# Bowfishing Question



## BowHunter89 (Feb 28, 2008)

I am trying to figure out what the deal is with bowfishing rests is. Can someone explain why I can't use a regular ol prong rest bowfishing?


----------



## killitgrillit (Feb 28, 2008)

*prong style rest*

you probably can, but bowfishing is normaly a fast action sport and you arrow will probably fall off the rest.
 If you use a prong style rest be dang sure you use a cable slide so your string doesn't get wrapped around the rest.


----------



## shawn mills (Mar 3, 2008)

stick with the simple ol roller type rest. bass pro or cabelas -$10.00.
nothing to tangle and they are simple. simple works.


----------



## puredrenalin (Mar 3, 2008)

shawn mills said:


> stick with the simple ol roller type rest. bass pro or cabelas -$10.00.
> nothing to tangle and they are simple. simple works.



+1 on that Shawn


----------



## wack em (Mar 3, 2008)

I shoot a recurve and just let the arrow rest on the shelf


----------



## satchmo (Mar 3, 2008)

*your arrows*



BowHunter89 said:


> I am trying to figure out what the deal is with bowfishing rests is. Can someone explain why I can't use a regular ol prong rest bowfishing?



Most likely the reason you can't use a regular rest is that fishing arrows weigh is a pound.Mabe not a pound but close.


----------



## BowHunter89 (Mar 3, 2008)

Alright thanks I was just wondering what was so special about all these roller rests and all I guess when you do the math the really do weigh that much!


----------



## FERAL ONE (Mar 3, 2008)

# Records provided
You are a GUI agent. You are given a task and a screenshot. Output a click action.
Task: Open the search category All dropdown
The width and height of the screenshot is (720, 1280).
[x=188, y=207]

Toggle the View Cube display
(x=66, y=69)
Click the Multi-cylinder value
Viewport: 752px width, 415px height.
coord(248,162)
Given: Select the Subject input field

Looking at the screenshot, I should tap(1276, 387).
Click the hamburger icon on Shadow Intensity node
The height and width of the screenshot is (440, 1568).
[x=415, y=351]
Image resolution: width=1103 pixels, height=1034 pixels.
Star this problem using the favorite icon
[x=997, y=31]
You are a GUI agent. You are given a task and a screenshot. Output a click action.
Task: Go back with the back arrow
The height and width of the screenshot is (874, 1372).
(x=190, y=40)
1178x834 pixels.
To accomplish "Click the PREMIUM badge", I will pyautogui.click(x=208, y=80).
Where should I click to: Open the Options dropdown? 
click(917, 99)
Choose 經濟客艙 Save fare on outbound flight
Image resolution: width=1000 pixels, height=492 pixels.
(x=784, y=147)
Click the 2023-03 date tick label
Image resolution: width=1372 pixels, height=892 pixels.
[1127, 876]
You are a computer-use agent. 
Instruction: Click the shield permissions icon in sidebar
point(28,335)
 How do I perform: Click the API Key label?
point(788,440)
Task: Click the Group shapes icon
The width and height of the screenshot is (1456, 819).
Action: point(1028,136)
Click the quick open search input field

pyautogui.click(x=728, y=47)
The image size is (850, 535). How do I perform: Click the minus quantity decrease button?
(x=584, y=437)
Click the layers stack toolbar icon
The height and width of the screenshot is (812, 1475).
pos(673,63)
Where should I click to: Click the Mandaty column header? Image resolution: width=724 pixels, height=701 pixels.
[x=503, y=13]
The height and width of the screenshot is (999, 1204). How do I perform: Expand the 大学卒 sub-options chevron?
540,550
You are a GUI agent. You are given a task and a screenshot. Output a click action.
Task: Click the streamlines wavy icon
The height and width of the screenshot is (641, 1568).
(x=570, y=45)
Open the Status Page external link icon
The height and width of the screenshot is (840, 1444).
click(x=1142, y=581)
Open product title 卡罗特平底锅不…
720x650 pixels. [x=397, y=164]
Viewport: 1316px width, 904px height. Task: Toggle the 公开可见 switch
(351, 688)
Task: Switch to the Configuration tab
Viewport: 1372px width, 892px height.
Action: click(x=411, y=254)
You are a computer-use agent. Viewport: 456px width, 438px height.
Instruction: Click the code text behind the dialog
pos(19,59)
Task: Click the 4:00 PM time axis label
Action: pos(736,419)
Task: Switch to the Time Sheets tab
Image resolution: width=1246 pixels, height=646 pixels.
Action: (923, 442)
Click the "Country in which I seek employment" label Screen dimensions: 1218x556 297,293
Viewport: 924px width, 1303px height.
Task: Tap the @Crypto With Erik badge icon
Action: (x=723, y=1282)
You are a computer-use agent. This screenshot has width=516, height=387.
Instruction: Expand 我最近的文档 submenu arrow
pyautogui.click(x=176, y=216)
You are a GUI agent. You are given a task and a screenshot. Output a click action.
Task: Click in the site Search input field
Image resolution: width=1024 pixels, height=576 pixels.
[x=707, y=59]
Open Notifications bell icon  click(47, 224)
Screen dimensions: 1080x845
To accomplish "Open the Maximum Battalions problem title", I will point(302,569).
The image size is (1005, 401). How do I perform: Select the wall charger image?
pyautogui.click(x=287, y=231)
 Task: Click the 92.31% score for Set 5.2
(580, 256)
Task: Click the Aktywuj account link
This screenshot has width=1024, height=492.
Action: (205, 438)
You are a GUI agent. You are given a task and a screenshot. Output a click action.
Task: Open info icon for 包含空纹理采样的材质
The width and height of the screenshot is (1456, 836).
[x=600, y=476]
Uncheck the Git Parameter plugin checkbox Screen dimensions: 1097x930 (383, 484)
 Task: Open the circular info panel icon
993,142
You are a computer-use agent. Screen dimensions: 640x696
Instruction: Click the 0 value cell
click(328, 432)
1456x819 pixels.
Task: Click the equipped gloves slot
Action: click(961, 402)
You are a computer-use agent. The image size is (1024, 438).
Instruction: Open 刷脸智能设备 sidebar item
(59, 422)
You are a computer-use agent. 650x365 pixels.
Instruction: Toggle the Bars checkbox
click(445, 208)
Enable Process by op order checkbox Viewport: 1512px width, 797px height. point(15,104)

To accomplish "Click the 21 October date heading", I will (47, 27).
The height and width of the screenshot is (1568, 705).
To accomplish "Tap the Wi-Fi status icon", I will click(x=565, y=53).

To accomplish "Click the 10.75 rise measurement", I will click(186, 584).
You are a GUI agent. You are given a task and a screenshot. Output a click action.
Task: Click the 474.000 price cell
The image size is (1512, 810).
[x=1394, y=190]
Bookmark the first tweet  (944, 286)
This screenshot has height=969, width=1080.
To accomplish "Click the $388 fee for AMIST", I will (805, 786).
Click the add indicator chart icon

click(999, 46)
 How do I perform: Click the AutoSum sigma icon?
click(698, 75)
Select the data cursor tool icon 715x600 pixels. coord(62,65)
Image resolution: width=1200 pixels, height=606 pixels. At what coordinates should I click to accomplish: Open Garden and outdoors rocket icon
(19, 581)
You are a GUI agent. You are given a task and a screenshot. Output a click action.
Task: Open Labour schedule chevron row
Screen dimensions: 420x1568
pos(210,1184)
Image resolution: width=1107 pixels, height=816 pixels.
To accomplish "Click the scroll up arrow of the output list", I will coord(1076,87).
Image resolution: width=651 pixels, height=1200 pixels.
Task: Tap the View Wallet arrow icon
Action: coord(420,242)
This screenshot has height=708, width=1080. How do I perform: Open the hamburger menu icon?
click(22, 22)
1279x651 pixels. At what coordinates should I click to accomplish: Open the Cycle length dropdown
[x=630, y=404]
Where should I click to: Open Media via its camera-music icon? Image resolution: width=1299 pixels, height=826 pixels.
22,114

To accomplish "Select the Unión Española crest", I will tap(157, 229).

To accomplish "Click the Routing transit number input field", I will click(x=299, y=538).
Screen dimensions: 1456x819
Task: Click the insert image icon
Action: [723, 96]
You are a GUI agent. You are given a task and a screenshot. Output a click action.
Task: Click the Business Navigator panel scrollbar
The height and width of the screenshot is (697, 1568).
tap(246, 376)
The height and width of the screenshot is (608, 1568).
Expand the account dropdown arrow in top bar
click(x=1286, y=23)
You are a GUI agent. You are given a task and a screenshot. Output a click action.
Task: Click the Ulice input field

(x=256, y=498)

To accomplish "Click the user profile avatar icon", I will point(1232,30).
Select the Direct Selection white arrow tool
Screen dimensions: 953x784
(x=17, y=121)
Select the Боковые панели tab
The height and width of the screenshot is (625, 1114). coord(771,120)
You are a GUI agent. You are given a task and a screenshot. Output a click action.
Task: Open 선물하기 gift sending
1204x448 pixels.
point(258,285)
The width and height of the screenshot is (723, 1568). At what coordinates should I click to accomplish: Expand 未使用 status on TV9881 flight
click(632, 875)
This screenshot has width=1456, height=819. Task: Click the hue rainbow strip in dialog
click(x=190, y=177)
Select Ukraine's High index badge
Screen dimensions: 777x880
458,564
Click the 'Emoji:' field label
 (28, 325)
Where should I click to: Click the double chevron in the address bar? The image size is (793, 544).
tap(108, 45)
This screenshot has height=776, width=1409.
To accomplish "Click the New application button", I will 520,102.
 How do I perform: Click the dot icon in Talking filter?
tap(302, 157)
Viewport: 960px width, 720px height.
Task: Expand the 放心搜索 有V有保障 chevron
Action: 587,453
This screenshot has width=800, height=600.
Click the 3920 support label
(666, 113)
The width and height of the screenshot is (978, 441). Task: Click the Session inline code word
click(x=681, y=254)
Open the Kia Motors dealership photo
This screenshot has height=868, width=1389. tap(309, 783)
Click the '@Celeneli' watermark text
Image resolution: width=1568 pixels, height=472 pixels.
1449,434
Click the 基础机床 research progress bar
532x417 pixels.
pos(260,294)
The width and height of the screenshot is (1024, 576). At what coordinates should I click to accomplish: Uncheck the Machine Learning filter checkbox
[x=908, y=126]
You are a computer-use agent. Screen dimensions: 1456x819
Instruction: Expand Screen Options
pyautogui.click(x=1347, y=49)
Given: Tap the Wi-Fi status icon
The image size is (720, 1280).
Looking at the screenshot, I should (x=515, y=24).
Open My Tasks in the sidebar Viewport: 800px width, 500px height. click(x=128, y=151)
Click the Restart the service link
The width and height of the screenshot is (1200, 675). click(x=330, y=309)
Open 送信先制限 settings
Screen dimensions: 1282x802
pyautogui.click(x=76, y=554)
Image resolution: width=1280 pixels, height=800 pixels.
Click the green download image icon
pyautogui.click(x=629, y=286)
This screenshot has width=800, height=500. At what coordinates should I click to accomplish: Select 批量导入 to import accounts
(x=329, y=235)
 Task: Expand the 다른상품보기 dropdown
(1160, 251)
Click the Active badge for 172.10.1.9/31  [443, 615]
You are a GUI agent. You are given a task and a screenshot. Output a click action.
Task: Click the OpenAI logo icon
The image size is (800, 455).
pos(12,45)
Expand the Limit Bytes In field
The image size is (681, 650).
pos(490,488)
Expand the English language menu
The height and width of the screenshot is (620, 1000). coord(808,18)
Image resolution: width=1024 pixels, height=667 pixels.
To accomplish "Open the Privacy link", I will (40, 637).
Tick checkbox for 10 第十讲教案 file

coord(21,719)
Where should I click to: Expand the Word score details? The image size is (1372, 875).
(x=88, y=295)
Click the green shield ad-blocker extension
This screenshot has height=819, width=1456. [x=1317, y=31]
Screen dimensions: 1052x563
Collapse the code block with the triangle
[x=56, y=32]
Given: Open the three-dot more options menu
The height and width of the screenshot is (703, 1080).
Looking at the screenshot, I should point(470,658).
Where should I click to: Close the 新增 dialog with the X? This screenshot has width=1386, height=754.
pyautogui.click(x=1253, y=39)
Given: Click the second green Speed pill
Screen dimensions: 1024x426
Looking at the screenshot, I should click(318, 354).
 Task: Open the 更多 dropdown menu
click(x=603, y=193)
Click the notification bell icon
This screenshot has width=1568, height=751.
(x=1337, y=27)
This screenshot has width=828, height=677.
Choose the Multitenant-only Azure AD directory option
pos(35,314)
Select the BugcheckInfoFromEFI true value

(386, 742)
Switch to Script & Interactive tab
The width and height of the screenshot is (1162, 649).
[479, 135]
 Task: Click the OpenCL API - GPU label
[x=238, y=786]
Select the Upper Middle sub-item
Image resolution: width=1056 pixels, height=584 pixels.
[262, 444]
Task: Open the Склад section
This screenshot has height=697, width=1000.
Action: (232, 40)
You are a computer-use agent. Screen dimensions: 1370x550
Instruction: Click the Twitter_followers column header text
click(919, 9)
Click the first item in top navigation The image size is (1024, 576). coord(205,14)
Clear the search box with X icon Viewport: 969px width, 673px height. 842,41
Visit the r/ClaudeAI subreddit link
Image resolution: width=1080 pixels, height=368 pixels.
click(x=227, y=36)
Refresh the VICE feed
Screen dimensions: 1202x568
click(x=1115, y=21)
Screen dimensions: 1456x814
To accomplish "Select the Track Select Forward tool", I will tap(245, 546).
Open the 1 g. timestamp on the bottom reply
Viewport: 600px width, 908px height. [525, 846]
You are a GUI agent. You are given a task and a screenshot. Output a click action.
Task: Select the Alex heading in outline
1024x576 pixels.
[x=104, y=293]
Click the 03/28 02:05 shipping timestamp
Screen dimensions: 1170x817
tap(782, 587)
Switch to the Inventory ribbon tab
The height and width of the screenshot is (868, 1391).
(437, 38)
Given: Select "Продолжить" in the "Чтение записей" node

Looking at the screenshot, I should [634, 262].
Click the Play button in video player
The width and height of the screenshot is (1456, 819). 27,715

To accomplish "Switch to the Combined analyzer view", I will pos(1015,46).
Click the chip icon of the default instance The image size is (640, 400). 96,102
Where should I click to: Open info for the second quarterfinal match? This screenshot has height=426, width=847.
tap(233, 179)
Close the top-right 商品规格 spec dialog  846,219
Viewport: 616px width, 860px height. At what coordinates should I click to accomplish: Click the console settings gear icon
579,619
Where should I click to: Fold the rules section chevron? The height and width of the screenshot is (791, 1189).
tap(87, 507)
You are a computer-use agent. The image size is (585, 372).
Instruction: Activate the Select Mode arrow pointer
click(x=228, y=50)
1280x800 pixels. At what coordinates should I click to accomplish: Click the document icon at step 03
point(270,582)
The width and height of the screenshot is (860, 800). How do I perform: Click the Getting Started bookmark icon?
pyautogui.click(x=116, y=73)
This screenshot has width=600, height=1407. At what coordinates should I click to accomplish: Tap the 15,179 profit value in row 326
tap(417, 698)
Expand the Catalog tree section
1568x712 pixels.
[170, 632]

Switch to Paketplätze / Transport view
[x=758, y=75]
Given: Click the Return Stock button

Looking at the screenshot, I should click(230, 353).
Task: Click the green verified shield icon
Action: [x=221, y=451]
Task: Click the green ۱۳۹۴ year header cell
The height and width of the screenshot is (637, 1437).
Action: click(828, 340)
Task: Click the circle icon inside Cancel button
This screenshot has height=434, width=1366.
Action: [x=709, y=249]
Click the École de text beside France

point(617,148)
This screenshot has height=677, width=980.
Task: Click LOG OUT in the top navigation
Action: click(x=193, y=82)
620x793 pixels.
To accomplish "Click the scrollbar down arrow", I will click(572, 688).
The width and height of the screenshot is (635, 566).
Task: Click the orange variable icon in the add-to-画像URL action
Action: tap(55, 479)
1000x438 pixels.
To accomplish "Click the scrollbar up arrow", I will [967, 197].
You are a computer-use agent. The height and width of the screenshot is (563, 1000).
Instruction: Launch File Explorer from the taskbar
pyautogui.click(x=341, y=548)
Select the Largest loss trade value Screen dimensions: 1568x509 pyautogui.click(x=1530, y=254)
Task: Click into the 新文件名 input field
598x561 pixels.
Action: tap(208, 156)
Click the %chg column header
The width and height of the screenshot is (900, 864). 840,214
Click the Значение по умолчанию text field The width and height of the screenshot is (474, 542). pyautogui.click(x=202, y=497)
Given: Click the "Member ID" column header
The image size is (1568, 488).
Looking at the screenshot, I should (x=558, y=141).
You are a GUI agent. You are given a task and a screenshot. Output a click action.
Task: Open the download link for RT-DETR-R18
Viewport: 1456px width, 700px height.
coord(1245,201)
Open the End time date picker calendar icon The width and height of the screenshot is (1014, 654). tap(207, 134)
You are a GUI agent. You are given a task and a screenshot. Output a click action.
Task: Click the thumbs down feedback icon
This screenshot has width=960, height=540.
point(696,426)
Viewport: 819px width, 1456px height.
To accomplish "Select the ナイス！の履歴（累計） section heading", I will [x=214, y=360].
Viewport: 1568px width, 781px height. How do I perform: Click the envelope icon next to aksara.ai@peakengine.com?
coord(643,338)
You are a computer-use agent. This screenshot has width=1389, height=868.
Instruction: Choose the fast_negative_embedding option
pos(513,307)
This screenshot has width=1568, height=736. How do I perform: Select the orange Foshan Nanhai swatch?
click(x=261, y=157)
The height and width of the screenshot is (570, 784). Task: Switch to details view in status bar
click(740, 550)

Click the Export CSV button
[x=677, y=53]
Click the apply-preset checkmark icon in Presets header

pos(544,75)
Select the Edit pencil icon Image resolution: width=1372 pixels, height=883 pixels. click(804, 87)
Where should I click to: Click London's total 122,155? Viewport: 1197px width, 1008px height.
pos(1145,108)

# Exercise set
A – Return the passage of the bowfishing thread between "## shawn mills" and "puredrenalin (Mar 3, 2008)", inclusive.
B – Resume the bowfishing thread, starting right after the last text shown in it.
The lines above come from a separate source.

# Responses per task
A –
## shawn mills (Mar 3, 2008)

stick with the simple ol roller type rest. bass pro or cabelas -$10.00.
nothing to tangle and they are simple. simple works.


----------



## puredrenalin (Mar 3, 2008)

B –
exactly !!!! they are way to heavy . i have shot the muzzy fish hook rest and like it alot too. the best roller rest i have ever shot was called the dream rest. i had very few arrows fall off that. if you have a dedicated bow, in my opinion, you can't beat an epoxy rest. cheap, easy, and bullet proof. all my bows wear one of those.


----------



## FERAL ONE (Mar 3, 2008)

http://forum.gon.com/showthread.php?t=105538&highlight=101

here is how my rig is set up


----------



## wack em (Mar 3, 2008)

FERAL ONE said:


> exactly !!!! they are way to heavy . i have shot the muzzy fish hook rest and like it alot too. the best roller rest i have ever shot was called the dream rest. i had very few arrows fall off that. if you have a dedicated bow, in my opinion, you can't beat an epoxy rest. cheap, easy, and bullet proof. all my bows wear one of those.



What kind of epoxy do you use to make those?


----------



## FERAL ONE (Mar 4, 2008)

it is called quick steel and you can get it in the auto sction at wal mart. 2 part epoxy that is moldable ,cheap and strong!!!!


----------



## puredrenalin (Mar 4, 2008)

Very nice...yall do well I see!!!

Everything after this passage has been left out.